End

 彼はとにかく戦闘に依存している。期待していた分、ぶつけようのない苛立ちが全身を支配した。

 父であるロキが絶命した、それに気付いたのはヘルだった。近くに立っている閻魔を見ると怒りが湧いてくる。フェンリルの呼び止める声も無視して飛び出した。

 後ろから殺意と共に叫び声が聞こえてくる。振り向かず黒い腕を数本手刀にして鋭く向けた。慌てて足をとめる。そのまま突っ込んでいたら貫かれていただろう。

 ヘルが消えた事により牛頭馬頭を先頭とした獄卒達がなだれ込む。フェンリルが回り込もうとするが神々の猛攻と、それをサポートする仏らのせいで動く事が出来ない。

 二人が動いていないあいだに牛頭馬頭は互いに指示を出し合い、ヘルの両側に別れた。そして一気に走り込むと左右からタックルをかました。

 これで潰れないものは一人としていない。そう思ったが彼女の半身は腐って溶けている、ぎりぎり回避する事ができ、驚く二人を崩れた半身で捕まえると地面に叩きつけた。

 思った以上の力に呻き声をあげる。地面を伝って戻ってくると人間の形を取り戻し、ぴったりと元の姿になった。

 ヘルは煩わしいと吐き捨て振り向きざまに手を伸ばした。閻魔のうなじに向けて陶器のように白い手を伸ばす。触れればそこから腐敗し広がってゆくはずだ。

 然しぱしんっと腕を掴まれる。気付いた時にはこちらを向いており、あっと声を漏らした。

 掴んだ腕を引っ張りながら腹に拳を一発。勿論半身はダメージを受けない。ただもう半分はダメージを受ける。

 項垂れても腕から手を離さない。力が抜けて崩れ落ちたのを好機とみて膝を顔面に叩き込んだ。今度はダメージが入る方の顔に上手く当てた。

 他の鬼に抱えられて牛頭馬頭が立ち上がる。一人で淡々と、一方的に攻撃し続ける大王を見つめる。ゆっくりと地を這うように、彼が内心から憤慨しているのを感じ取った。

 ここは下手に手だししない方がいい、そう誰もが思うと踵を返し、イザナミらの元に戻った。

 ヘルは弄ぶように一方的に殴られ、蹴られ続けた。腕を掴む手は怒りで力が入り、白い肌が赤く腫れあがった。比較的綺麗だった顔もボロボロになり、まさしく腐敗した死人のように醜く変形していた。

「どうして、そんなに、」

 震えた声で呟く。閻魔の手が少しとまった。

「戦いが好きなの」

 その質問に答える気はなく、顔を掴むと力を入れた。軋む音と呻く声に見下す。そのうちヘルの半身が耐え切れなくなり、ぱちゅんっと林檎のように弾けた。
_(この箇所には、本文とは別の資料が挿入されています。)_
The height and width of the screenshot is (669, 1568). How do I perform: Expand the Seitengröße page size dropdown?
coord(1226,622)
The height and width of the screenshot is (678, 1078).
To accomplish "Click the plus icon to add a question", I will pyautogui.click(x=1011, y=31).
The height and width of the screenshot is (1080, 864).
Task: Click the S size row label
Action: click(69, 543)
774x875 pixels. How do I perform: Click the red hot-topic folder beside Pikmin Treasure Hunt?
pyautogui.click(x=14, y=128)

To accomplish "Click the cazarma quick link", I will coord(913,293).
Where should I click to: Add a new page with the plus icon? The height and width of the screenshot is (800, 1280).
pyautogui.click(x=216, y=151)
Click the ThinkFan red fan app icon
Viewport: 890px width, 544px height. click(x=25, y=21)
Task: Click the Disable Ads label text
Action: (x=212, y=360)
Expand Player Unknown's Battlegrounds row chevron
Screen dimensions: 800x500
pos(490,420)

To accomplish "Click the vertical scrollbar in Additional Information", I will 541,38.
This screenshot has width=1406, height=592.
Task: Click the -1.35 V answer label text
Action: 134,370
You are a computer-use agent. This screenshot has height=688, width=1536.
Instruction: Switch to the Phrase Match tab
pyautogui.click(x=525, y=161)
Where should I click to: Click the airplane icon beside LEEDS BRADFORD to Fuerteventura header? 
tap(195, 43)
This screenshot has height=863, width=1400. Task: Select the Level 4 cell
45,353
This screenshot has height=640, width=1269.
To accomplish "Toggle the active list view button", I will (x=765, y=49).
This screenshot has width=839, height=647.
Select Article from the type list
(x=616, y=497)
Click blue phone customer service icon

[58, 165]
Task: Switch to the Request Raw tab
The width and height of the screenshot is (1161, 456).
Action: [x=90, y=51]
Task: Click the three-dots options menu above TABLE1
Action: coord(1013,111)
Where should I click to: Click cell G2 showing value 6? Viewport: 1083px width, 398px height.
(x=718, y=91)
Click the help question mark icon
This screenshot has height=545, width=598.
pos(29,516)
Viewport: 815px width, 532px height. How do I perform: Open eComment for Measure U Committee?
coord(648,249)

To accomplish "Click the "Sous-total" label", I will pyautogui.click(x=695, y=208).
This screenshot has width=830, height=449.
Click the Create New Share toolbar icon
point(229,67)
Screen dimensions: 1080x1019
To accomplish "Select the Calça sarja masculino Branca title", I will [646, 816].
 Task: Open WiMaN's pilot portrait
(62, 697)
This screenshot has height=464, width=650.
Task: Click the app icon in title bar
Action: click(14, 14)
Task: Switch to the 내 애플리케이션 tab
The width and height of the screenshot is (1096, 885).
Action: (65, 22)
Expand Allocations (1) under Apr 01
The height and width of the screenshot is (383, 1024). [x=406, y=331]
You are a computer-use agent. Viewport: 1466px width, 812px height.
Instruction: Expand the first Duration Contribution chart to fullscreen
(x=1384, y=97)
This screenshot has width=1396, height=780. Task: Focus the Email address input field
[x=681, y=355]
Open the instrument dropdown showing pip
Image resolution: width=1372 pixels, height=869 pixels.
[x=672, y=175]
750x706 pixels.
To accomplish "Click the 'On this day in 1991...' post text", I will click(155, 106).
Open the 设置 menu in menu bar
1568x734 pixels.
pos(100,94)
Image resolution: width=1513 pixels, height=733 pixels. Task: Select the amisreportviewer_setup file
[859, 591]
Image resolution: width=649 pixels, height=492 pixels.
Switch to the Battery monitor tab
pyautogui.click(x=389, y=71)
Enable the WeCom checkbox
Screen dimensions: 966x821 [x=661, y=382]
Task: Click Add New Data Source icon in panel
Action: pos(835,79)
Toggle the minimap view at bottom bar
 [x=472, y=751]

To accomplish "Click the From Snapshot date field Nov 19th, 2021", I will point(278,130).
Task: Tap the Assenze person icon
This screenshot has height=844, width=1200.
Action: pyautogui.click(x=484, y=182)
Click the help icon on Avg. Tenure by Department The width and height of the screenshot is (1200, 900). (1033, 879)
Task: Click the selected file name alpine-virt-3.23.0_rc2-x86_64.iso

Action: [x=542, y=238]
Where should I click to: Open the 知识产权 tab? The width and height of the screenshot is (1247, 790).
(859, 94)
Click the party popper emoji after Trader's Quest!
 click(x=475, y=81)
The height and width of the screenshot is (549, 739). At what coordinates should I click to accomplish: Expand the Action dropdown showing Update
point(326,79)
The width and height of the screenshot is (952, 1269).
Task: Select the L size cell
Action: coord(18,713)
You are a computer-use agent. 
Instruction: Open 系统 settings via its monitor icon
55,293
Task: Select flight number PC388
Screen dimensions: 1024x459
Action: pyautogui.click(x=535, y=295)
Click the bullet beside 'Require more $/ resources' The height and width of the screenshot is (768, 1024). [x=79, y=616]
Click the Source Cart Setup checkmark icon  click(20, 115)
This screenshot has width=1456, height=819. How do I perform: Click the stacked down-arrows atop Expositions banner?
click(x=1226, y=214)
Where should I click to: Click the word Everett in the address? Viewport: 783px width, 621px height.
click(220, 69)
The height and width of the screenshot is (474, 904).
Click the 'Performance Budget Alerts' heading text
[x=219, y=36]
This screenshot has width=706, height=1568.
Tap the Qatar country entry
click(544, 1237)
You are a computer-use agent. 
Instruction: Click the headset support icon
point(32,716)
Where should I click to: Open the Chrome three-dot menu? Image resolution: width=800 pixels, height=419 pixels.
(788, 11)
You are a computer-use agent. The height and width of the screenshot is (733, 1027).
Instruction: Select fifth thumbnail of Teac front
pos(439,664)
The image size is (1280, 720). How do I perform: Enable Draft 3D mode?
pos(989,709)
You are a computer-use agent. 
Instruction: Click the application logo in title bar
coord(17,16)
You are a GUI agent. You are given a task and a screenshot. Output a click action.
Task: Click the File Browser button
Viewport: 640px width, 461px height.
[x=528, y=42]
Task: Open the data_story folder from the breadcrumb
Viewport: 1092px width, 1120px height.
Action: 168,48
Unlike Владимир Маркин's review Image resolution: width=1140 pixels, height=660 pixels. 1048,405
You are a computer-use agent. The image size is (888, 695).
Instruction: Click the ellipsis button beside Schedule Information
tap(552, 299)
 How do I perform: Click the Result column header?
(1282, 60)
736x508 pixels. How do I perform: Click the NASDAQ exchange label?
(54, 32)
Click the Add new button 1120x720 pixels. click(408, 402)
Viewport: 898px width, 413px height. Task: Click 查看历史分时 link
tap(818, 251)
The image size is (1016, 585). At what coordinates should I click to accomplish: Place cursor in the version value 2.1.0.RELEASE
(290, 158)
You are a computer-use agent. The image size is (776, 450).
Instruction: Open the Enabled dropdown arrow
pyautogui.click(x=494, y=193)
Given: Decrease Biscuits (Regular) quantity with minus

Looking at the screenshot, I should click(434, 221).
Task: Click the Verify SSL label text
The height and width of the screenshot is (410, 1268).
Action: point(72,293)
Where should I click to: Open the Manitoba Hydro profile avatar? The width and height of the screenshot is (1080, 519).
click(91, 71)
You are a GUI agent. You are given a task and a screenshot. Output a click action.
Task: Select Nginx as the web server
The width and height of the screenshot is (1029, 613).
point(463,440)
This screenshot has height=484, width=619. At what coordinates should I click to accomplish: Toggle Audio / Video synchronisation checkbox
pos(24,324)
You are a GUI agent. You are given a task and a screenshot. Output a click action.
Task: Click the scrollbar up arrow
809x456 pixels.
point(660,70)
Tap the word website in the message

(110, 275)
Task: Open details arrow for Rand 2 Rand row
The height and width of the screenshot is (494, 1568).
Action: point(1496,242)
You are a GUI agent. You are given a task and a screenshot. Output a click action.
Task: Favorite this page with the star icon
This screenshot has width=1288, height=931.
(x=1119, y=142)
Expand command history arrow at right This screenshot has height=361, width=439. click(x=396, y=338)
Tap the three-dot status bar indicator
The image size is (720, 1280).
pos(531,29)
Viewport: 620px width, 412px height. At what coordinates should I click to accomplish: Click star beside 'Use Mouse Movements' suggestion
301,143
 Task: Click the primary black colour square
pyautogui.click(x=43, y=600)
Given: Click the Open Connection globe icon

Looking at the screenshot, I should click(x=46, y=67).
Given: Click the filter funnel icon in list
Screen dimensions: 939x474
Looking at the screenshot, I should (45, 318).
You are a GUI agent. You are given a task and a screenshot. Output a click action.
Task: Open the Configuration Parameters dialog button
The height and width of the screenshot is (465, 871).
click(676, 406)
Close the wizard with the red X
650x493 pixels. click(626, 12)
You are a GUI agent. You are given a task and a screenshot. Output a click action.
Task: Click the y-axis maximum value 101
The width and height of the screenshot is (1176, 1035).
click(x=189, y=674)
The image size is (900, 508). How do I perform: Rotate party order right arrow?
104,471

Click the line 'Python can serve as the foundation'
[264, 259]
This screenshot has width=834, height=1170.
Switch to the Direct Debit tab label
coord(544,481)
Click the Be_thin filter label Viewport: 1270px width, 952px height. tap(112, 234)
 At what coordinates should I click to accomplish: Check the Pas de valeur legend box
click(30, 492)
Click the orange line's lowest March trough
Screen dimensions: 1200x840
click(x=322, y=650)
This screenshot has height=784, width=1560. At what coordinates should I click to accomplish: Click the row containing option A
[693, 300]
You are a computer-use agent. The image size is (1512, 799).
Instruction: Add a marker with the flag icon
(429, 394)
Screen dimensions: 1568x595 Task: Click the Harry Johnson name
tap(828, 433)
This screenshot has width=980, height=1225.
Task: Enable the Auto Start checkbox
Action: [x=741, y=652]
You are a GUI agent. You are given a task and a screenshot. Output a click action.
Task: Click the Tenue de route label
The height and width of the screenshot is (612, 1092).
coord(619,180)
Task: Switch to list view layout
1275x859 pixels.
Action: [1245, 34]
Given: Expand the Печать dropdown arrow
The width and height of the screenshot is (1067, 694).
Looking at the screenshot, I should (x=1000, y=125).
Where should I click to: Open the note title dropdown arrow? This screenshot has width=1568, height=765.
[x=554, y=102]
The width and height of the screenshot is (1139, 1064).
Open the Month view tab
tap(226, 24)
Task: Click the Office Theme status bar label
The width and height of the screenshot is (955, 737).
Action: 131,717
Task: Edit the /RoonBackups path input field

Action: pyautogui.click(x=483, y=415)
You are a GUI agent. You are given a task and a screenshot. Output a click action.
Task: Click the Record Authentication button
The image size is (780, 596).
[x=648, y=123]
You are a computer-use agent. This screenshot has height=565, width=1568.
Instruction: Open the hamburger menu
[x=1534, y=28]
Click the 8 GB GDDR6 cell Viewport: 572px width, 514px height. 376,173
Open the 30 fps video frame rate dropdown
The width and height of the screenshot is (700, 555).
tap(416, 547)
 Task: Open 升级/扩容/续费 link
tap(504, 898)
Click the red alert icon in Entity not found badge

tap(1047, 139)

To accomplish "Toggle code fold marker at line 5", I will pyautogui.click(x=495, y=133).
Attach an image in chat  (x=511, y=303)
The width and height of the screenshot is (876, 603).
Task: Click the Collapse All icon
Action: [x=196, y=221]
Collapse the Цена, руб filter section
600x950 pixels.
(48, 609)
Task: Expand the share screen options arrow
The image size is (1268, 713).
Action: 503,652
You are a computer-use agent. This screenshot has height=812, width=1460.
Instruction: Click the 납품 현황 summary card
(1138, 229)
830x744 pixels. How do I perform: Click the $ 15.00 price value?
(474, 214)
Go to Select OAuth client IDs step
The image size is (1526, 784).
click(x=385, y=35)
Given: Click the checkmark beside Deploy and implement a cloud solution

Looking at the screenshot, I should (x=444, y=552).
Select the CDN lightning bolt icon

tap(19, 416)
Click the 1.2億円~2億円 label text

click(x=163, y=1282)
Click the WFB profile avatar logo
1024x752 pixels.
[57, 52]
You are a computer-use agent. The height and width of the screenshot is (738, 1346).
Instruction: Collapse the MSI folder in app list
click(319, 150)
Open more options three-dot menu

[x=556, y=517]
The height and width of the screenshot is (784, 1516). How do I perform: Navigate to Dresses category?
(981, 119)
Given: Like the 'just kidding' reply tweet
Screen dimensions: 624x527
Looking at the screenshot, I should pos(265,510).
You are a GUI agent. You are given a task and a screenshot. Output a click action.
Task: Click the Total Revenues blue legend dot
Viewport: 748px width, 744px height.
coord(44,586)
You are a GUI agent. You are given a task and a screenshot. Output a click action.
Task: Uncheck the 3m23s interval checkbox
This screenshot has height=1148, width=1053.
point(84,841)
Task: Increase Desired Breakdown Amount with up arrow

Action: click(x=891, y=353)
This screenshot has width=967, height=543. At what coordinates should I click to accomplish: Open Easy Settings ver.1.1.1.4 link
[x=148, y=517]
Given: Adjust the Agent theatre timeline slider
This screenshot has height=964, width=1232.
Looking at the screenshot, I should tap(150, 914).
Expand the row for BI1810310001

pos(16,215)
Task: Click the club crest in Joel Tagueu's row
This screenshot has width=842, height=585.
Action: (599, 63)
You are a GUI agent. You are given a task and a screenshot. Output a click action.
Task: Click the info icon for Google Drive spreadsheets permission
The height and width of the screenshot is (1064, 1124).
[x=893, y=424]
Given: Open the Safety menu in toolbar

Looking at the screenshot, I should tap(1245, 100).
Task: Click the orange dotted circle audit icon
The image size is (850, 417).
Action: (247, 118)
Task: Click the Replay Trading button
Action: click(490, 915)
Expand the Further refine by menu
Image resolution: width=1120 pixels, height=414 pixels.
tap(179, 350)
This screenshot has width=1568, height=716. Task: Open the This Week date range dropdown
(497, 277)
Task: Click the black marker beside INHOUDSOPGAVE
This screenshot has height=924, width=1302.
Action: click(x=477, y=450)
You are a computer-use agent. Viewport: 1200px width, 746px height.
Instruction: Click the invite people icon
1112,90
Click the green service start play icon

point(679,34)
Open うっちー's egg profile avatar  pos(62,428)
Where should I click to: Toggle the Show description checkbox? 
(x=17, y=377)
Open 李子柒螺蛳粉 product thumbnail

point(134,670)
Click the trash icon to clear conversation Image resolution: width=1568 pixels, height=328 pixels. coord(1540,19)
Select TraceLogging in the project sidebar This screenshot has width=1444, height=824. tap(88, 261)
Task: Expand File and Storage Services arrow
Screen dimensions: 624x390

 足元に崩れた女の死体は半分は綺麗で、もう半分はどろどろに溶けだして原型がなくなっていた。雨が降り注ぎ地面と馴染んでゆく。

 一つ息を吐いた。軽く手を払うと鮮血が宙に飛び散り、幾つかは雨とぶつかって落下した。

 たった一人でロキだけでなくヘルまで殺した閻魔大王に、フェンリルら残された子供以外にも戦慄が走った。そして殆どの神仏と獣は思う、これを敵に回したら最後だと。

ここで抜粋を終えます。